Sen. Dianne Feinstein, D-Calif., chairwoman of the Senate Intelligence Committee,
confirmed that the young Nigerian operative has changed his mind and is
speaking to federal agents again. He earlier talked to agents for about
50 minutes on the day of his arrest, and then refused to cooperate
further. Agents then advised of him of his Miranda rights against
self-incrimination, and he stopped talking altogether.

“My understanding is that he is cooperating,” she
said, “that they have gotten useful information out of him. My
information is that is continuing” since he was given the Miranda
warning upon his arrest on Christmas Day.

Sources at the FBI declined to elaborate
on what he may be telling them or to weigh the value of his
information, except to say, “We wouldn’t steer you away from”
concluding that he is being cooperative now. FBI Director Robert S. Mueller III also confirmed that Abdulmutallab was talking again.

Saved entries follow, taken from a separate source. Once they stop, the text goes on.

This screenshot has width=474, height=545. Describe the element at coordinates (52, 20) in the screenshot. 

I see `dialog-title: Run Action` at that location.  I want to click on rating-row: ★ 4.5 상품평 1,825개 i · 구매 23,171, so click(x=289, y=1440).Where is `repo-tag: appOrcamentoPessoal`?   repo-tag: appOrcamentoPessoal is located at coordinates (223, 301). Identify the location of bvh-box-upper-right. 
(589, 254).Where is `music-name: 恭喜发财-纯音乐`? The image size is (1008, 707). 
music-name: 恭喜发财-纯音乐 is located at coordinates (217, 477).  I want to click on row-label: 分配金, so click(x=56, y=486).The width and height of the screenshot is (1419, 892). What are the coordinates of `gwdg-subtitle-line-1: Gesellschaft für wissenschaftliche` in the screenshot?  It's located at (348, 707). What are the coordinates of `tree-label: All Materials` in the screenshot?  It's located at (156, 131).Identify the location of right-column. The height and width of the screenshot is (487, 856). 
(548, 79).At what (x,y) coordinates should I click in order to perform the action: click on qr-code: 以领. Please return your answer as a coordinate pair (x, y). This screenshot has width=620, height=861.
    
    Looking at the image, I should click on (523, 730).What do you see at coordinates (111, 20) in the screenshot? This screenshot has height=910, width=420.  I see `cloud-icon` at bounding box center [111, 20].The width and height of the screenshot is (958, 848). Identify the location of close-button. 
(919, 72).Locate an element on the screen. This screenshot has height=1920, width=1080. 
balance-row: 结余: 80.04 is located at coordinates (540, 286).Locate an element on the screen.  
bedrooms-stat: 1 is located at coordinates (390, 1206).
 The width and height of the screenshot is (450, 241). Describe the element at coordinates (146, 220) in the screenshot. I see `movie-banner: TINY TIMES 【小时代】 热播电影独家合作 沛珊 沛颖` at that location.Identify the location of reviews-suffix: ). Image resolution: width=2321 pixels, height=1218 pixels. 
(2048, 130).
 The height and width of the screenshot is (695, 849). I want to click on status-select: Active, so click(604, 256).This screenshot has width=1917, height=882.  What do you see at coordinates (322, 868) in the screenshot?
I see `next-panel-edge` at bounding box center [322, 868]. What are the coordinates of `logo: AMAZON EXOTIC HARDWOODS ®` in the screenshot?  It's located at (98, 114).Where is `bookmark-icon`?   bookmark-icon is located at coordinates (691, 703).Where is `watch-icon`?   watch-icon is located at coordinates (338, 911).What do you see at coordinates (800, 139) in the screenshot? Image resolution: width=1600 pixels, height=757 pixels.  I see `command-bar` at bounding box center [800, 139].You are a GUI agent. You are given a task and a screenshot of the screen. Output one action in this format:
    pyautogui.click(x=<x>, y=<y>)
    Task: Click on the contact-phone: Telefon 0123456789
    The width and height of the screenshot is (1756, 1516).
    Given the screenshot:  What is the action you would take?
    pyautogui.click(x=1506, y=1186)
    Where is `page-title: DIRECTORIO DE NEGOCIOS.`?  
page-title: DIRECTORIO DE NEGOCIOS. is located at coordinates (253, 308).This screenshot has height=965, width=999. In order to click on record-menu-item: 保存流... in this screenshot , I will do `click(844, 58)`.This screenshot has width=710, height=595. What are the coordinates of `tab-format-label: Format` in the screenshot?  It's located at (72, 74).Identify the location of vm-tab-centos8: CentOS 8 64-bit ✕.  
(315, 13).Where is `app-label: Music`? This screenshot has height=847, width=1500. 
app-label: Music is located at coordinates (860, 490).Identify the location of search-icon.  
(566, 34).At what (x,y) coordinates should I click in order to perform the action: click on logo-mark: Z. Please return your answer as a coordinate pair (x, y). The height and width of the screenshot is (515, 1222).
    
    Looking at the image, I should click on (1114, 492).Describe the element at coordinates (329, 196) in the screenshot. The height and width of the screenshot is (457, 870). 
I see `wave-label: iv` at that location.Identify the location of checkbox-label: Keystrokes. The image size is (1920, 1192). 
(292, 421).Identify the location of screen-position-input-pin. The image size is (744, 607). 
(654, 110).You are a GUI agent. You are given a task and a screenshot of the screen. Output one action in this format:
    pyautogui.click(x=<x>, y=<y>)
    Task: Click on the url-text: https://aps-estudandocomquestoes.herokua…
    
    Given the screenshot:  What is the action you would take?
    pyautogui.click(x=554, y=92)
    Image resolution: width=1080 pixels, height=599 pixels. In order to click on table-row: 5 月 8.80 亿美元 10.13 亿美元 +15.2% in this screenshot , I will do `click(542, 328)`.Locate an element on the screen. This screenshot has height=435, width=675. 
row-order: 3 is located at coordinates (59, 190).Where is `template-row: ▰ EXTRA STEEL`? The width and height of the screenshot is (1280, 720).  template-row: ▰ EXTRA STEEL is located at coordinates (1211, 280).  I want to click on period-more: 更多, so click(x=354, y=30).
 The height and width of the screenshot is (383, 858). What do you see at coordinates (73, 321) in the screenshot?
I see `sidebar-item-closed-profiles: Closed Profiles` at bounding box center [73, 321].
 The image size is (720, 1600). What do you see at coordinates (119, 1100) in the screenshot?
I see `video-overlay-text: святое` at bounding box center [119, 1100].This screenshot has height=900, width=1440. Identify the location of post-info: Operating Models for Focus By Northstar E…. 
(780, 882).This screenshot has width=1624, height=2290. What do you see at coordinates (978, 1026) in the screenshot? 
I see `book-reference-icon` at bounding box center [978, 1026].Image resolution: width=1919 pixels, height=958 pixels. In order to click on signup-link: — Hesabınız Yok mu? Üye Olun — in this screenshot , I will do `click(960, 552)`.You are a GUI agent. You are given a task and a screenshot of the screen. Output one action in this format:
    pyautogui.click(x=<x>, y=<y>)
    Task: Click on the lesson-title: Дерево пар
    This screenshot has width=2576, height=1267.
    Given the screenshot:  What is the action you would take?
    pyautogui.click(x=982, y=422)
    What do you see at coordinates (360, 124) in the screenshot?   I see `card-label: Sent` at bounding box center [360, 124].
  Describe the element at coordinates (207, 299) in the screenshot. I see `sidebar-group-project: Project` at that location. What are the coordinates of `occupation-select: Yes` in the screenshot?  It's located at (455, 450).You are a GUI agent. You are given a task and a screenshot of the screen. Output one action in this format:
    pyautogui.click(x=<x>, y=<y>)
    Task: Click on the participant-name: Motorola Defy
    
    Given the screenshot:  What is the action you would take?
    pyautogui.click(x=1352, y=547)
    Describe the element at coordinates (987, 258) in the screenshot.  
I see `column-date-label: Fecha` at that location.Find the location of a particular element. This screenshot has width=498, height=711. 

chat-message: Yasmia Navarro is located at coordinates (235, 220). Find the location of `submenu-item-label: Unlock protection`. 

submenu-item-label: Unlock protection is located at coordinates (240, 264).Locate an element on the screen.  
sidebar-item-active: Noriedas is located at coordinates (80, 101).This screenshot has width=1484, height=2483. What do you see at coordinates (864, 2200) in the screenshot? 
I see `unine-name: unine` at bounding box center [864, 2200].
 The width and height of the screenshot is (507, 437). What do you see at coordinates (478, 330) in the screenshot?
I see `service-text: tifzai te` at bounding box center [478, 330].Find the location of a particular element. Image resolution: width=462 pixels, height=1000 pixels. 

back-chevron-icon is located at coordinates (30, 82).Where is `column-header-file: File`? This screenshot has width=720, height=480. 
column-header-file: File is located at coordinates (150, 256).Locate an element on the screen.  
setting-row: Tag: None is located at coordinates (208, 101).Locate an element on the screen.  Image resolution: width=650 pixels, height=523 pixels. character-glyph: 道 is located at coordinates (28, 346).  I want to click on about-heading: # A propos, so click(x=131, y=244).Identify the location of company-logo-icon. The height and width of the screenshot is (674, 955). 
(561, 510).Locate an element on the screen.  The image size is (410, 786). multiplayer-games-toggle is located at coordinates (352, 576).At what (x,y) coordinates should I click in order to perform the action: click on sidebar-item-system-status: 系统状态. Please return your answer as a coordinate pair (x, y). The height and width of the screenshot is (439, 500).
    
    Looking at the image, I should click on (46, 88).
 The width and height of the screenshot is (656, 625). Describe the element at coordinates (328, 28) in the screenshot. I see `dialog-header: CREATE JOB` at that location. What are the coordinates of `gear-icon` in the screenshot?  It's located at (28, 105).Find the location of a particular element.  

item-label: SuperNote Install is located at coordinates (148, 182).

The issue of the suspect’s cooperation has become a lightning rod in Washington,
as Obama administration officials insisted they had gotten as much
intelligence as they were going to get from Abdulmutallab, a member of
the Yemen branch of al-Qaida.

Republicans on Capitol Hill, who want Abdulmutallab and all other terror suspects to be confined and tried by military authorities at the U.S. Naval Base on Guantanamo Bay,
Cuba, say the fact that he is saying more to authorities shows that he
never should have been Mirandized and instead shipped off to Cuba for in-depth, secret interrogations.

“There is a life span on this kind of intelligence,” said one Republican source on Capitol Hill. “If you know the location of an operative one day, and al-Qaida
knows you are captured, how likely is it the operative is still in the
same place the next day, let alone more than a month after?

“And this seems to contradict claims from the
administration that they’ve gotten all the information they needed out
of him. If that was so, then the bomber wouldn’t have anything more to
talk about.”

Also on Tuesday a bipartisan group of senators
announced legislation to stop funding for the any civilian trials of
terror suspects, including the alleged Sept. 11 plotters whom the administration has wanted to try in New York City. The senators want them tried instead before a military commission in Cuba.

But Senate Majority Leader Harry Reid, D-Nev.,
said the previous Bush administration tried more than 300 terror
defendants in federal courts, while only three were prosecuted in
military tribunals.

“We’re all, Democrats and Republicans, committed to keeping America safe,” Reid said. “We just have different ways of doing it.”